Publication year - 1994
Publication title -
letters in applied microbiology
Language(s) - English
Resource type - Journals
SCImago Journal Rank - 0.698
H-Index - 110
eISSN - 1472-765X
pISSN - 0266-8254
DOI - 10.1111/j.1472-765x.1994.tb00929.x
Subject(s) - lyme disease , hygiene , university hospital , library science , medicine , family medicine , virology , pathology , computer science
Activities of glycosidases ( n = 8), esterases ( n = 10), arylamidases ( n = 63), acid phosphatase, alkaline phosphatase and phosphoamidase were tested in 47 Borrelia strains. Forty‐four were B. burgdorferi strains; 22 of which were isolated from human specimens (skin 13, cerebrospinal fluid six, and one each from blood, heart muscle and synovia), 13 were isolated from various organs of laboratory animals infected via tick bite or with human isolates, and nine from ticks. The remaining three were the relapsing fever strains B. coriaceae , B. hermsii , and B. turicatae.
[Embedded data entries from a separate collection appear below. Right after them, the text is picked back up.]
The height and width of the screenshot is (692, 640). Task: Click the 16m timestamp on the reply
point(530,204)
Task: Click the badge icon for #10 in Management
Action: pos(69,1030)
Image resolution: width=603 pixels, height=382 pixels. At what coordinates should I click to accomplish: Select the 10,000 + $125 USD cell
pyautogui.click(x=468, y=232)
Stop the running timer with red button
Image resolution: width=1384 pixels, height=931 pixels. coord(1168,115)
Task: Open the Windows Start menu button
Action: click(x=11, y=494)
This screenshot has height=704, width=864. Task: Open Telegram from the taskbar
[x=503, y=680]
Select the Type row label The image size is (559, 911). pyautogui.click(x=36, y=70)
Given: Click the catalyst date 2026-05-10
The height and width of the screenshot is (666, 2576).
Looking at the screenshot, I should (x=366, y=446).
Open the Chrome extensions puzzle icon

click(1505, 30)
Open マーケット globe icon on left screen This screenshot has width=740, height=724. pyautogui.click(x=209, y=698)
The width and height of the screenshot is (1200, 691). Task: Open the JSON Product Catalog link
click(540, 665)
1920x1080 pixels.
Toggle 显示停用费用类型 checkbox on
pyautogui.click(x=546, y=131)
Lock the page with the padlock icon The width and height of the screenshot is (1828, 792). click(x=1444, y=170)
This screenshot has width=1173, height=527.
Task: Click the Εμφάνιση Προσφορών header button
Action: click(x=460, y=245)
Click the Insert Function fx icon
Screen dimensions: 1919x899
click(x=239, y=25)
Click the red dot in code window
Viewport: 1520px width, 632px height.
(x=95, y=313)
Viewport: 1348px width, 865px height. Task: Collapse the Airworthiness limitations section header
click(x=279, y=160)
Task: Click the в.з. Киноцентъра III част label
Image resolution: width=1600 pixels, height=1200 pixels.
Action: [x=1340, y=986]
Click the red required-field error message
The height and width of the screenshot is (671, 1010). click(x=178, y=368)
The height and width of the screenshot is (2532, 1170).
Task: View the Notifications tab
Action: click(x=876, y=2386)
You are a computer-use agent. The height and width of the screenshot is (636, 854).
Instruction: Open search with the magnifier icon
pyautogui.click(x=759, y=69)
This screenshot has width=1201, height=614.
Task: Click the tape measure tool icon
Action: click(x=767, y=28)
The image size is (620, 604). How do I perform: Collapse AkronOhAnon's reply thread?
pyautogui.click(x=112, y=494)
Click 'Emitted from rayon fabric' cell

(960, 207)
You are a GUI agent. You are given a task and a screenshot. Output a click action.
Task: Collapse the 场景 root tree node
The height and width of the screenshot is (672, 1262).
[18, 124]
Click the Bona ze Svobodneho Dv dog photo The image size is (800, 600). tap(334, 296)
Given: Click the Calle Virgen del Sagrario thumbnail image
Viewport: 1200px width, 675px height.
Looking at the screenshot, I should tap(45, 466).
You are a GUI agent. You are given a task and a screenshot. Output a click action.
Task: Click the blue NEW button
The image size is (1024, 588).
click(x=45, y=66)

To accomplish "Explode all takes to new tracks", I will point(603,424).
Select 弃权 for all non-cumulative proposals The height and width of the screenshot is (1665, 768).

Strains were of low and high passage but the number of subcultures did not influence the enzyme patterns obtained by utilization of chromogenic substrates of constitutive enzymes. Glycosidase activity was absent in almost all strains tested. Esterase activity was high on molecules of chain length 9 carbons. 2‐Naphthylamide derivatives were utilized by strains of human, rodent or tick origin in a range of 66.6 to 83.1%. Almost all strains utilized substrates for acid and alkaline phosphatase and phosphoamidase. Chymotrypsin activity was only found in three and two strains from specimens of human and rodent origin, respectively; and γ‐glutamyltransferase activity only in three human skin isolates. No strain tested displayed trypsin activity. Overall, the specific activities of constitutive enzymes of the Borrelia strains tested are widely similar. Thus, the enzyme profiles did not discriminate between human, animal and tick isolates, or between human isolates of Borrelia whether cultivated from cerebrospinal fluid or from skin biopsy of Lyme borreliosis patients.